This work addresses the negative transfer commonly observed in multi-task low-rank adaptation (LoRA), where conflicting gradients across tasks degrade performance below that of single-task fine-tuning. To mitigate this issue, the authors propose Ortho-LoRA, which introduces an orthogonal gradient projection mechanism into the LoRA framework for the first time. Leveraging LoRA’s dual-branch low-dimensional subspace structure, Ortho-LoRA dynamically projects conflicting task gradients onto mutually orthogonal complementary subspaces, effectively decoupling inter-task interference. The method incurs negligible computational overhead and achieves substantial improvements over standard multi-task joint training on the GLUE benchmark, closing 95% of the performance gap between multi-task and single-task fine-tuning.

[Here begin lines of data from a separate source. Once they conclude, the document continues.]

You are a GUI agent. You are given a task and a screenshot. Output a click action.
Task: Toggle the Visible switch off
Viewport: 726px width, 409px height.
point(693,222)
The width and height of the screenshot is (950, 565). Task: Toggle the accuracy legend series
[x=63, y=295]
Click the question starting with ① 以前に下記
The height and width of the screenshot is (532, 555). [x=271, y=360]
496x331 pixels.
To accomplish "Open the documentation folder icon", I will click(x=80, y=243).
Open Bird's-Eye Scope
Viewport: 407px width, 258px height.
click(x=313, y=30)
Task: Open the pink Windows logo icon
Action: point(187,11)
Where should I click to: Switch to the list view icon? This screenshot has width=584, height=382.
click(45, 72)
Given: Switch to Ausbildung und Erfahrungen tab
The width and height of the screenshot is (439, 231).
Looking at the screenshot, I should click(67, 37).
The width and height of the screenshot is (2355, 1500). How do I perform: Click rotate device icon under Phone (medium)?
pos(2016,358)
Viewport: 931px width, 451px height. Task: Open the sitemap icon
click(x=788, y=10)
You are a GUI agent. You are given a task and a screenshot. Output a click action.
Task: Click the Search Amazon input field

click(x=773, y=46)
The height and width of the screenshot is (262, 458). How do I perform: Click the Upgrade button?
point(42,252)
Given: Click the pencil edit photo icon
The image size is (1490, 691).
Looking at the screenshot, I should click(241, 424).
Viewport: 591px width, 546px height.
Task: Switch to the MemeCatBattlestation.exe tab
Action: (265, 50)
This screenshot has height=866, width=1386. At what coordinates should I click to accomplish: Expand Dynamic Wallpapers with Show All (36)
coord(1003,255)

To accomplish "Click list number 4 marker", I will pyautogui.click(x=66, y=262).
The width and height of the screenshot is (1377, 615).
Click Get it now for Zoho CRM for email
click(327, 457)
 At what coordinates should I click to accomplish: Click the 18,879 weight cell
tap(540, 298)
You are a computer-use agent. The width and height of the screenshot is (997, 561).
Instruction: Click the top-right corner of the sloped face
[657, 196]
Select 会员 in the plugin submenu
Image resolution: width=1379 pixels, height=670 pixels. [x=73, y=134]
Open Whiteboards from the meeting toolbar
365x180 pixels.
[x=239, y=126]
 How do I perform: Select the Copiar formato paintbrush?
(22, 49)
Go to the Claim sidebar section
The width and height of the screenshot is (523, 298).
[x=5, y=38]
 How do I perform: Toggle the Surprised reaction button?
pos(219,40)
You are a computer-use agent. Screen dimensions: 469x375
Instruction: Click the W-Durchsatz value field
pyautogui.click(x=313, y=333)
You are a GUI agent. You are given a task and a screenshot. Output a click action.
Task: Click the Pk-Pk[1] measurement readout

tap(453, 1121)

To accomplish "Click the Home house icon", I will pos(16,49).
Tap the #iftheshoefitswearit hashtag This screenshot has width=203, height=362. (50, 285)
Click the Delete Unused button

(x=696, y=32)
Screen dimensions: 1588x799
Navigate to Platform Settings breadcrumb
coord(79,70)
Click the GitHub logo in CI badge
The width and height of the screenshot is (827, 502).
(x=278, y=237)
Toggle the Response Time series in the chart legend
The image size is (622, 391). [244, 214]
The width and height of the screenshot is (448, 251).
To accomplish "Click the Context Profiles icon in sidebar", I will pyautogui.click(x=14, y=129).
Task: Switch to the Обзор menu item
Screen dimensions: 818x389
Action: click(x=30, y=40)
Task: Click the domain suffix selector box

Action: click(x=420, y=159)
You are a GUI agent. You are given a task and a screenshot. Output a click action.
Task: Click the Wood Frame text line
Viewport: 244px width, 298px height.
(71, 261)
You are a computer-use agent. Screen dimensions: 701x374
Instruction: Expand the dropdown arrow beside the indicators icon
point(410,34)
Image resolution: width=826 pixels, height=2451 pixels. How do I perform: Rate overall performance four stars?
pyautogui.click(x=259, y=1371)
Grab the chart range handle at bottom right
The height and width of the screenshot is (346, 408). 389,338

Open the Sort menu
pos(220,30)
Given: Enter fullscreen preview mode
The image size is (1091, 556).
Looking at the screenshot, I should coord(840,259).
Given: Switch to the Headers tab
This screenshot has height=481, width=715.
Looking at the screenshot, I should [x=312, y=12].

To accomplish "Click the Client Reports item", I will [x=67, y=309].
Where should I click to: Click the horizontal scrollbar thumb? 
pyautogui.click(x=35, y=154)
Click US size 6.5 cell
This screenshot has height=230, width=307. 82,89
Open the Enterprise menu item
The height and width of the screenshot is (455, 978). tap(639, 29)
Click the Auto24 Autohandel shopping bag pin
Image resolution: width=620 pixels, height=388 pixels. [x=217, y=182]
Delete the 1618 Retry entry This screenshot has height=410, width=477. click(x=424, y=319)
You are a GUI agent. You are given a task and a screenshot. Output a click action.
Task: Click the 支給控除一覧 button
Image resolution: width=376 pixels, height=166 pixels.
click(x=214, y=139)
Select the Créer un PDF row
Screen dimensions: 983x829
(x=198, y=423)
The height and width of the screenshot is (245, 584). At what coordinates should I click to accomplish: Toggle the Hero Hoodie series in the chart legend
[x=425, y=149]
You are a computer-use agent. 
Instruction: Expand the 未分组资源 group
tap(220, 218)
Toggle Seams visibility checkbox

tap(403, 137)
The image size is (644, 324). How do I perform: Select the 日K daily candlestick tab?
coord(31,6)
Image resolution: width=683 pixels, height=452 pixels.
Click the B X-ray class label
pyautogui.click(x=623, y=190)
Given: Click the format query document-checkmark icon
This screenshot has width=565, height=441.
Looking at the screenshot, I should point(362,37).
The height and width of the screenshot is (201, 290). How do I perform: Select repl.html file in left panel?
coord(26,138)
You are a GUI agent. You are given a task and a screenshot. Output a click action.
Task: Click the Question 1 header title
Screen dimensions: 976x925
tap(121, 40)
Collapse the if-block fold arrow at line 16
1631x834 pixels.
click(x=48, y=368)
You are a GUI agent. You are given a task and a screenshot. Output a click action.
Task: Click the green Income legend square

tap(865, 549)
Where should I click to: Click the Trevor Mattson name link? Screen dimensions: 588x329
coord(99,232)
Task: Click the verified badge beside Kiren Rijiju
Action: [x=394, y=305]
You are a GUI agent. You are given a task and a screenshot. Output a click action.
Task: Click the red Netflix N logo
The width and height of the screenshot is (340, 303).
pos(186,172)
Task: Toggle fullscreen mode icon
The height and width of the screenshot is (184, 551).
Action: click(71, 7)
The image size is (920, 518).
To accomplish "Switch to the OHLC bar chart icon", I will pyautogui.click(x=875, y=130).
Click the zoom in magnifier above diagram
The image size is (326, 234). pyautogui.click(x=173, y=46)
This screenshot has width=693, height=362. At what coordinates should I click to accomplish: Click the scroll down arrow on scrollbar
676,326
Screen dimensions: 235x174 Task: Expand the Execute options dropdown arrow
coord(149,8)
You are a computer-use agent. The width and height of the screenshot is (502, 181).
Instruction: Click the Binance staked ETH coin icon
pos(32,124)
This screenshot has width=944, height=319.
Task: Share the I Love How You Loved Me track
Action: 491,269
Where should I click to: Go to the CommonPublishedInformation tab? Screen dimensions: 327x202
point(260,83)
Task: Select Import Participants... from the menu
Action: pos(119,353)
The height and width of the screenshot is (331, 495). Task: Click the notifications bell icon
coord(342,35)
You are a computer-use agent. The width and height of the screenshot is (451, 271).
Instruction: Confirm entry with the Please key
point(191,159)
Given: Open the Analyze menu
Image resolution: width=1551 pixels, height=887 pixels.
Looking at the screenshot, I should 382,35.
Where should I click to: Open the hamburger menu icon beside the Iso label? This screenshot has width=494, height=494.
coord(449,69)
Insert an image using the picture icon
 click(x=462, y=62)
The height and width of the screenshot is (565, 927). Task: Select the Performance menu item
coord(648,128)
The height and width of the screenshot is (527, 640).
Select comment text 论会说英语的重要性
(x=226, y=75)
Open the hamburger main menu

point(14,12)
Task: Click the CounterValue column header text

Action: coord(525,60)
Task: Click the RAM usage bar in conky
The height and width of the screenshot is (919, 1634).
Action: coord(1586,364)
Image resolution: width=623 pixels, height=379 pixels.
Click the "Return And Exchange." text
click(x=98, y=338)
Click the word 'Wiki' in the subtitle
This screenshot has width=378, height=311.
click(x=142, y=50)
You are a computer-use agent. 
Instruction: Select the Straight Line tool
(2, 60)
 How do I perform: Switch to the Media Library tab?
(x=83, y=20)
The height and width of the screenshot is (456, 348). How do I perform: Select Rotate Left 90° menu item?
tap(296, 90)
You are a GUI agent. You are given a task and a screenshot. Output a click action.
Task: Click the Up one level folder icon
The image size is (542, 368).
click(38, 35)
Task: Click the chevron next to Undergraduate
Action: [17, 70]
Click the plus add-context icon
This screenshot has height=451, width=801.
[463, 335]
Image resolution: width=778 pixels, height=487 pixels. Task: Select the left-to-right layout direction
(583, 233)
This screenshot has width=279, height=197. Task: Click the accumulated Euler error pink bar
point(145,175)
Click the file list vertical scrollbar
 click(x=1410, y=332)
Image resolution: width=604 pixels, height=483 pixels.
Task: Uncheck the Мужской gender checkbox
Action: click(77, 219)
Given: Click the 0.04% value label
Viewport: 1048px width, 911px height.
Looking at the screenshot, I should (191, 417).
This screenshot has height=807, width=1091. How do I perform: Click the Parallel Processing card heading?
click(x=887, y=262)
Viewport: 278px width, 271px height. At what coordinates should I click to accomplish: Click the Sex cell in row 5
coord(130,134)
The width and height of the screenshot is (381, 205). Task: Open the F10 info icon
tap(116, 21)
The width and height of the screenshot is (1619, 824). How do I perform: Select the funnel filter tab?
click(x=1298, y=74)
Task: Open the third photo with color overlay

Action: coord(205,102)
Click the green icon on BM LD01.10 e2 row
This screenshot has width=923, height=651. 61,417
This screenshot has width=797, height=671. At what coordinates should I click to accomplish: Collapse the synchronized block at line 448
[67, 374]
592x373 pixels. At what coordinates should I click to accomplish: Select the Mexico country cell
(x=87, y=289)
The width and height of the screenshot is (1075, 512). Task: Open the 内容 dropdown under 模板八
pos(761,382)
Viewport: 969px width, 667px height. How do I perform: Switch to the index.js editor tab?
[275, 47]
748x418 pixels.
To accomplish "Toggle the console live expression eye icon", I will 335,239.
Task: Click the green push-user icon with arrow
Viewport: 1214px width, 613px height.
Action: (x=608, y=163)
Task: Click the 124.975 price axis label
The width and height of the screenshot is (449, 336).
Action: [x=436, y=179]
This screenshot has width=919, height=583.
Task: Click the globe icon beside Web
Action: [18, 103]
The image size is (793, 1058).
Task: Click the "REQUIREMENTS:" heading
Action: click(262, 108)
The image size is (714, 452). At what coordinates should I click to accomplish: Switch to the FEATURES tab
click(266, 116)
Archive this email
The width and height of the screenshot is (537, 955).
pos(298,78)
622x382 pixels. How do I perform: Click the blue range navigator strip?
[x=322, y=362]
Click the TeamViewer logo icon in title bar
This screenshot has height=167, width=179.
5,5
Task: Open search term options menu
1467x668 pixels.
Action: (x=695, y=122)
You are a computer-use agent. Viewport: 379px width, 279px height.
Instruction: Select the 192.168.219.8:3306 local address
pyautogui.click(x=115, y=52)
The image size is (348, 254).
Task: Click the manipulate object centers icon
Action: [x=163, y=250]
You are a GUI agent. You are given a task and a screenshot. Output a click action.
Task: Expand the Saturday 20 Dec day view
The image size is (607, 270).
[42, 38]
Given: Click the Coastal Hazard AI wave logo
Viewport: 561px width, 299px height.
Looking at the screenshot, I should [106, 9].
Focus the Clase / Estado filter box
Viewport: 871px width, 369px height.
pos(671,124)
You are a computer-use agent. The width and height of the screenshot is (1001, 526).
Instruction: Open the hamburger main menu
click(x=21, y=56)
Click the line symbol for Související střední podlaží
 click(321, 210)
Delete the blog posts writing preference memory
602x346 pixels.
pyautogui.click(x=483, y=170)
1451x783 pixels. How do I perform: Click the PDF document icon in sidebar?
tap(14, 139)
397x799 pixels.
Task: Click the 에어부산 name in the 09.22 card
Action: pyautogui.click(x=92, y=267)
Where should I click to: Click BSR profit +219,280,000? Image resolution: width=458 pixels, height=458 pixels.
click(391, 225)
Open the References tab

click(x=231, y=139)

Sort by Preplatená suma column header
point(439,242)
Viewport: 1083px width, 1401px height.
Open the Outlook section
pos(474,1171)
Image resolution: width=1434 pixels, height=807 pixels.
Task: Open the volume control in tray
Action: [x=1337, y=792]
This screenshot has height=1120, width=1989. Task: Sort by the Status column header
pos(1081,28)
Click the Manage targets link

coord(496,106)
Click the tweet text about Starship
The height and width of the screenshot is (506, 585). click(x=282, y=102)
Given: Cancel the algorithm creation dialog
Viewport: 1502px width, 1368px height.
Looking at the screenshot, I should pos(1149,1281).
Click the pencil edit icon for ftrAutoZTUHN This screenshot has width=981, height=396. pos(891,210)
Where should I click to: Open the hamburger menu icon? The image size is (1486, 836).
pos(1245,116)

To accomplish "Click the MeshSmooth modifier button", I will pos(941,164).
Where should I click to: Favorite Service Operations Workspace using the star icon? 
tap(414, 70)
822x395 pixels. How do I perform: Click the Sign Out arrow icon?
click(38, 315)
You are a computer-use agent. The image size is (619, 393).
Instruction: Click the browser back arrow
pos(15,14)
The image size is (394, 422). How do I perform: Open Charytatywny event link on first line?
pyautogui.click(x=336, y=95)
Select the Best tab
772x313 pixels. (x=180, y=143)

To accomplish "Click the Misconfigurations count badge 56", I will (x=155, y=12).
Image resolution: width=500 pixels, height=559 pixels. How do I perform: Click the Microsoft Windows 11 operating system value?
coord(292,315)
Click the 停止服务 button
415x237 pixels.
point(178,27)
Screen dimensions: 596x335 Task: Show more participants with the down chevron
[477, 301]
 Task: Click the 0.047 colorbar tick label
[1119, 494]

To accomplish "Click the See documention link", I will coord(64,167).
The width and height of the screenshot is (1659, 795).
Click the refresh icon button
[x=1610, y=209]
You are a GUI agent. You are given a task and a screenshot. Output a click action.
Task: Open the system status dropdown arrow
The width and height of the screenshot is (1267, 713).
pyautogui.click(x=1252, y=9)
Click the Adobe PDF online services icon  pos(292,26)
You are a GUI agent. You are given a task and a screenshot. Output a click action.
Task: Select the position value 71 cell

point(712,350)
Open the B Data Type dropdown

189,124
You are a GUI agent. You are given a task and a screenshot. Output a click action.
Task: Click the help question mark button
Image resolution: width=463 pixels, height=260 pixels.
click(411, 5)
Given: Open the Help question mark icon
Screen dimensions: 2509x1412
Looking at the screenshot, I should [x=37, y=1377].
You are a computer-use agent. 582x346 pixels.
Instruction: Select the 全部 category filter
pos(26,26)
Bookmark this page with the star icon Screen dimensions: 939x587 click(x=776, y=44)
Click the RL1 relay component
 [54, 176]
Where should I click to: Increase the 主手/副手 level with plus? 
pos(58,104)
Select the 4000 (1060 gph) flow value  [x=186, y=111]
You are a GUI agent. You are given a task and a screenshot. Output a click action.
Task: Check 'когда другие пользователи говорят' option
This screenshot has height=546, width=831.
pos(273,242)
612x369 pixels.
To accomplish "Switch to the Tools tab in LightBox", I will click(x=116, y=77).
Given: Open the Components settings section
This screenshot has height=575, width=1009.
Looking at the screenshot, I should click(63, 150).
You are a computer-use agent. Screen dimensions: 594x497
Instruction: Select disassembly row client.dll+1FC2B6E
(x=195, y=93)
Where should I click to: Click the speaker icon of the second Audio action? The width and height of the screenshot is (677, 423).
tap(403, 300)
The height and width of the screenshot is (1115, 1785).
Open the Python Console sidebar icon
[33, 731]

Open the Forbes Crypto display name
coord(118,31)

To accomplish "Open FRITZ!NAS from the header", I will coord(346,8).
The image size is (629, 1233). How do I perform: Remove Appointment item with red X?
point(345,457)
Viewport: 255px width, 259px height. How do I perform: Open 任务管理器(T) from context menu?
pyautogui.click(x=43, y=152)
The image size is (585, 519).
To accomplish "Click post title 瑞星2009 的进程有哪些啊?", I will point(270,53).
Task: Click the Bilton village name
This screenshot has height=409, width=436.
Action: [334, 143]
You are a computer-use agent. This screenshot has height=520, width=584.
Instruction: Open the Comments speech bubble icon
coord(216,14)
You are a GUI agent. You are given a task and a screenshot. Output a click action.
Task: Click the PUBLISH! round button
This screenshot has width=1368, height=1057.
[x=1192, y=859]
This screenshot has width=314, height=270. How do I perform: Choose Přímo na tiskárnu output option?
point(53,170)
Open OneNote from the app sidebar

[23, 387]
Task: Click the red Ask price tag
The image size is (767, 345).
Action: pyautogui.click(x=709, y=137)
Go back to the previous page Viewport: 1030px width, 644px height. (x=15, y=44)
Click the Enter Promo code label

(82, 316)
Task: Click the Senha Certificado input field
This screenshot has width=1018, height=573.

Multi-Task Learning (MTL) combined with Low-Rank Adaptation (LoRA) has emerged as a promising direction for parameter-efficient deployment of Large Language Models (LLMs). By sharing a single adapter across multiple tasks, one can significantly reduce storage overhead. However, this approach suffers from negative transfer, where conflicting gradient updates from distinct tasks degrade the performance of individual tasks compared to single-task fine-tuning. This problem is exacerbated in LoRA due to the low-rank constraint, which limits the optimization landscape's capacity to accommodate diverse task requirements. In this paper, we propose Ortho-LoRA, a gradient projection method specifically tailored for the bipartite structure of LoRA. Ortho-LoRA dynamically projects conflicting task gradients onto the orthogonal complement of each other within the intrinsic LoRA subspace. Extensive experiments on the GLUE benchmark demonstrate that Ortho-LoRA effectively mitigates task interference, outperforming standard joint training and recovering 95\% of the performance gap between multi-task and single-task baselines with negligible computational overhead.